Reproduce the listing below line for line, with no changes.

* START Records provided *

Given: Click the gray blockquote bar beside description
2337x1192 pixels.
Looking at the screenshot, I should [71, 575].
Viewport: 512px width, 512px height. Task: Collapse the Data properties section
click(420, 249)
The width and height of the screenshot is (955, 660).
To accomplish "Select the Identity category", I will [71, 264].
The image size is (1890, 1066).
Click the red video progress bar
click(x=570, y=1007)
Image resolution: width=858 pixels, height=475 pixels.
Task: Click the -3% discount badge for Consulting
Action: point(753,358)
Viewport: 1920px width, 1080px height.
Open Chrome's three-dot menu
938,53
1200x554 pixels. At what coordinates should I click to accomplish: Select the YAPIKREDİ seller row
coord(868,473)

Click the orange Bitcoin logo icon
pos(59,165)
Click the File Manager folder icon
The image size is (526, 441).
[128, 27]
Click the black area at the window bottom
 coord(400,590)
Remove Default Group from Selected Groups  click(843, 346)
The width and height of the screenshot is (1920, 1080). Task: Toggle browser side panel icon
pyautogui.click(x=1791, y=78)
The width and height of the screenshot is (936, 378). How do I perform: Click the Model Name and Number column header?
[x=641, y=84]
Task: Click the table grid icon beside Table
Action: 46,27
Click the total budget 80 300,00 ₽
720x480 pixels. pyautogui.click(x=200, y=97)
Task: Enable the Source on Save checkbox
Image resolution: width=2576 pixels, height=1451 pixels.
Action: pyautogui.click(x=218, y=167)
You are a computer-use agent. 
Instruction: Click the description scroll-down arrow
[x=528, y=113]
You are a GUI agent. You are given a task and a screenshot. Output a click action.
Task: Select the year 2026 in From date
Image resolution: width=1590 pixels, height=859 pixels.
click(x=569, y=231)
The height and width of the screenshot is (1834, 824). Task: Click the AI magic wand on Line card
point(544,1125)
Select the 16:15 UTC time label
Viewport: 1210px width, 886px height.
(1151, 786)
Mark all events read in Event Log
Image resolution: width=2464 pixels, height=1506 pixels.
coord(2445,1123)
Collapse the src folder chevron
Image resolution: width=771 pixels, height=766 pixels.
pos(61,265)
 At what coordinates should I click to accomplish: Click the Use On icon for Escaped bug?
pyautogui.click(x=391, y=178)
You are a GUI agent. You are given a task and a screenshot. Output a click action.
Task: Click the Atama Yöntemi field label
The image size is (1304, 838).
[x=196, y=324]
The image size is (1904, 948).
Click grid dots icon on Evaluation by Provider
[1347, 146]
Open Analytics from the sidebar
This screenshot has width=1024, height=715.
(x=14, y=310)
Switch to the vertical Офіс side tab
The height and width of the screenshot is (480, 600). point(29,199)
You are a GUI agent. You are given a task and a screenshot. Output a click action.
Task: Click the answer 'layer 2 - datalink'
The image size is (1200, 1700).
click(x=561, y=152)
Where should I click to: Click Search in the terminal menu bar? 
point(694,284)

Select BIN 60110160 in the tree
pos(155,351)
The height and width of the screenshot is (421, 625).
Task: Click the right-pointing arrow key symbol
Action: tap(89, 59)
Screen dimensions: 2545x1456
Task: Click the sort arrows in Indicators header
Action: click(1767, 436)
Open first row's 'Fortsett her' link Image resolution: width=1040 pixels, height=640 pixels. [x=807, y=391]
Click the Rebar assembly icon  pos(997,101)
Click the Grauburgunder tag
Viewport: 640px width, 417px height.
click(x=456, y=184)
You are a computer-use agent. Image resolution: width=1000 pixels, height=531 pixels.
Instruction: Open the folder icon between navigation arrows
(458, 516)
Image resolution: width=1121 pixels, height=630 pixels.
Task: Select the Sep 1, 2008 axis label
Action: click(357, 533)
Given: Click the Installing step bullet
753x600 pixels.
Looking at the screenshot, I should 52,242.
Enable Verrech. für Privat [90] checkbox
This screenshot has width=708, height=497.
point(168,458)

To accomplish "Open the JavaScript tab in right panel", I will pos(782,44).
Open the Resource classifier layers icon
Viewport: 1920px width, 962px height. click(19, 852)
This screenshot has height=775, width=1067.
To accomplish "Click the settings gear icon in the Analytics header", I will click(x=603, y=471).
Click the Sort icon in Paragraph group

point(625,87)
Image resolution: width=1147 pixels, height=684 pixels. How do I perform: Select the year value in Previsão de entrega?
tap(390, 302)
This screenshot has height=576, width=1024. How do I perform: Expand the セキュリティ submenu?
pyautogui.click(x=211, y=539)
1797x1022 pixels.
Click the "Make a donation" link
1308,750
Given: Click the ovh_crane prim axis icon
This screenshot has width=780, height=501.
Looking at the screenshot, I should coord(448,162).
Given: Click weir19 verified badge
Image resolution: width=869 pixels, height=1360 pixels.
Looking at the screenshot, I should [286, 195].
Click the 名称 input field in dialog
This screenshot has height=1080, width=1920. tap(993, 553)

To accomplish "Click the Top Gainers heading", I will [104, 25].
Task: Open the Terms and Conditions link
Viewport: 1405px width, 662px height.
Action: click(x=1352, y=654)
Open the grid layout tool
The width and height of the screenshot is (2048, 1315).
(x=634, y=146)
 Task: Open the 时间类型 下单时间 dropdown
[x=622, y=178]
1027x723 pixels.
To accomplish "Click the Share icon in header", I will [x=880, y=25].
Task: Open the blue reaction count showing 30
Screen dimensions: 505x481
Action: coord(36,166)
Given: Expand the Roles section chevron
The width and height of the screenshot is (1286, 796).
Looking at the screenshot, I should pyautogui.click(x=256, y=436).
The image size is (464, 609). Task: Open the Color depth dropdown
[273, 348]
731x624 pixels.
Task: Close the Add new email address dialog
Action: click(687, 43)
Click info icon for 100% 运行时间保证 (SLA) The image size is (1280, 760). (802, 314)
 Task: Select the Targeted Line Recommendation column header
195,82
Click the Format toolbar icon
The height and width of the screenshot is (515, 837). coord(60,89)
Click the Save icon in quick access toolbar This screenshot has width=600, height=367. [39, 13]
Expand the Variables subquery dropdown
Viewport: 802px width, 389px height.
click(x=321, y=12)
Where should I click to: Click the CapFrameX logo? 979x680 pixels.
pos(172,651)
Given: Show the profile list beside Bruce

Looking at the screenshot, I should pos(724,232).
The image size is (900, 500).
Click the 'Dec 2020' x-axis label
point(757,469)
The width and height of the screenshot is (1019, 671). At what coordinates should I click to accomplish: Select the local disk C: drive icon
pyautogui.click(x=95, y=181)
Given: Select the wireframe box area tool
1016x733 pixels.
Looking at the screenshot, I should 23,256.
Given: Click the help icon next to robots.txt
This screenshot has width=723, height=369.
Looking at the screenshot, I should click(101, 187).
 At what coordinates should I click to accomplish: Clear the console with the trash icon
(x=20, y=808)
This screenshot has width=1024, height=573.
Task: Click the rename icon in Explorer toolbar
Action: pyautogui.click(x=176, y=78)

* END Records provided *

The response>
Given: Click the gray blockquote bar beside description
2337x1192 pixels.
Looking at the screenshot, I should [71, 575].
Viewport: 512px width, 512px height. Task: Collapse the Data properties section
click(420, 249)
The width and height of the screenshot is (955, 660).
To accomplish "Select the Identity category", I will [71, 264].
The image size is (1890, 1066).
Click the red video progress bar
click(x=570, y=1007)
Image resolution: width=858 pixels, height=475 pixels.
Task: Click the -3% discount badge for Consulting
Action: point(753,358)
Viewport: 1920px width, 1080px height.
Open Chrome's three-dot menu
938,53
1200x554 pixels. At what coordinates should I click to accomplish: Select the YAPIKREDİ seller row
coord(868,473)

Click the orange Bitcoin logo icon
pos(59,165)
Click the File Manager folder icon
The image size is (526, 441).
[128, 27]
Click the black area at the window bottom
 coord(400,590)
Remove Default Group from Selected Groups  click(843, 346)
The width and height of the screenshot is (1920, 1080). Task: Toggle browser side panel icon
pyautogui.click(x=1791, y=78)
The width and height of the screenshot is (936, 378). How do I perform: Click the Model Name and Number column header?
[x=641, y=84]
Task: Click the table grid icon beside Table
Action: 46,27
Click the total budget 80 300,00 ₽
720x480 pixels. pyautogui.click(x=200, y=97)
Task: Enable the Source on Save checkbox
Image resolution: width=2576 pixels, height=1451 pixels.
Action: pyautogui.click(x=218, y=167)
You are a computer-use agent. 
Instruction: Click the description scroll-down arrow
[x=528, y=113]
You are a GUI agent. You are given a task and a screenshot. Output a click action.
Task: Select the year 2026 in From date
Image resolution: width=1590 pixels, height=859 pixels.
click(x=569, y=231)
The height and width of the screenshot is (1834, 824). Task: Click the AI magic wand on Line card
point(544,1125)
Select the 16:15 UTC time label
Viewport: 1210px width, 886px height.
(1151, 786)
Mark all events read in Event Log
Image resolution: width=2464 pixels, height=1506 pixels.
coord(2445,1123)
Collapse the src folder chevron
Image resolution: width=771 pixels, height=766 pixels.
pos(61,265)
 At what coordinates should I click to accomplish: Click the Use On icon for Escaped bug?
pyautogui.click(x=391, y=178)
You are a GUI agent. You are given a task and a screenshot. Output a click action.
Task: Click the Atama Yöntemi field label
The image size is (1304, 838).
[x=196, y=324]
The image size is (1904, 948).
Click grid dots icon on Evaluation by Provider
[1347, 146]
Open Analytics from the sidebar
This screenshot has width=1024, height=715.
(x=14, y=310)
Switch to the vertical Офіс side tab
The height and width of the screenshot is (480, 600). point(29,199)
You are a GUI agent. You are given a task and a screenshot. Output a click action.
Task: Click the answer 'layer 2 - datalink'
The image size is (1200, 1700).
click(x=561, y=152)
Where should I click to: Click Search in the terminal menu bar? 
point(694,284)

Select BIN 60110160 in the tree
pos(155,351)
The height and width of the screenshot is (421, 625).
Task: Click the right-pointing arrow key symbol
Action: tap(89, 59)
Screen dimensions: 2545x1456
Task: Click the sort arrows in Indicators header
Action: click(1767, 436)
Open first row's 'Fortsett her' link Image resolution: width=1040 pixels, height=640 pixels. [x=807, y=391]
Click the Rebar assembly icon  pos(997,101)
Click the Grauburgunder tag
Viewport: 640px width, 417px height.
click(x=456, y=184)
You are a computer-use agent. Image resolution: width=1000 pixels, height=531 pixels.
Instruction: Open the folder icon between navigation arrows
(458, 516)
Image resolution: width=1121 pixels, height=630 pixels.
Task: Select the Sep 1, 2008 axis label
Action: click(357, 533)
Given: Click the Installing step bullet
753x600 pixels.
Looking at the screenshot, I should 52,242.
Enable Verrech. für Privat [90] checkbox
This screenshot has width=708, height=497.
point(168,458)

To accomplish "Open the JavaScript tab in right panel", I will pos(782,44).
Open the Resource classifier layers icon
Viewport: 1920px width, 962px height. click(19, 852)
This screenshot has height=775, width=1067.
To accomplish "Click the settings gear icon in the Analytics header", I will click(x=603, y=471).
Click the Sort icon in Paragraph group

point(625,87)
Image resolution: width=1147 pixels, height=684 pixels. How do I perform: Select the year value in Previsão de entrega?
tap(390, 302)
This screenshot has height=576, width=1024. How do I perform: Expand the セキュリティ submenu?
pyautogui.click(x=211, y=539)
1797x1022 pixels.
Click the "Make a donation" link
1308,750
Given: Click the ovh_crane prim axis icon
This screenshot has width=780, height=501.
Looking at the screenshot, I should coord(448,162).
Given: Click weir19 verified badge
Image resolution: width=869 pixels, height=1360 pixels.
Looking at the screenshot, I should [286, 195].
Click the 名称 input field in dialog
This screenshot has height=1080, width=1920. tap(993, 553)

To accomplish "Click the Top Gainers heading", I will [104, 25].
Task: Open the Terms and Conditions link
Viewport: 1405px width, 662px height.
Action: click(x=1352, y=654)
Open the grid layout tool
The width and height of the screenshot is (2048, 1315).
(x=634, y=146)
 Task: Open the 时间类型 下单时间 dropdown
[x=622, y=178]
1027x723 pixels.
To accomplish "Click the Share icon in header", I will [x=880, y=25].
Task: Open the blue reaction count showing 30
Screen dimensions: 505x481
Action: coord(36,166)
Given: Expand the Roles section chevron
The width and height of the screenshot is (1286, 796).
Looking at the screenshot, I should pyautogui.click(x=256, y=436).
The image size is (464, 609). Task: Open the Color depth dropdown
[273, 348]
731x624 pixels.
Task: Close the Add new email address dialog
Action: click(687, 43)
Click info icon for 100% 运行时间保证 (SLA) The image size is (1280, 760). (802, 314)
 Task: Select the Targeted Line Recommendation column header
195,82
Click the Format toolbar icon
The height and width of the screenshot is (515, 837). coord(60,89)
Click the Save icon in quick access toolbar This screenshot has width=600, height=367. [39, 13]
Expand the Variables subquery dropdown
Viewport: 802px width, 389px height.
click(x=321, y=12)
Where should I click to: Click the CapFrameX logo? 979x680 pixels.
pos(172,651)
Given: Show the profile list beside Bruce

Looking at the screenshot, I should pos(724,232).
The image size is (900, 500).
Click the 'Dec 2020' x-axis label
point(757,469)
The width and height of the screenshot is (1019, 671). At what coordinates should I click to accomplish: Select the local disk C: drive icon
pyautogui.click(x=95, y=181)
Given: Select the wireframe box area tool
1016x733 pixels.
Looking at the screenshot, I should 23,256.
Given: Click the help icon next to robots.txt
This screenshot has width=723, height=369.
Looking at the screenshot, I should click(101, 187).
 At what coordinates should I click to accomplish: Clear the console with the trash icon
(x=20, y=808)
This screenshot has width=1024, height=573.
Task: Click the rename icon in Explorer toolbar
Action: pyautogui.click(x=176, y=78)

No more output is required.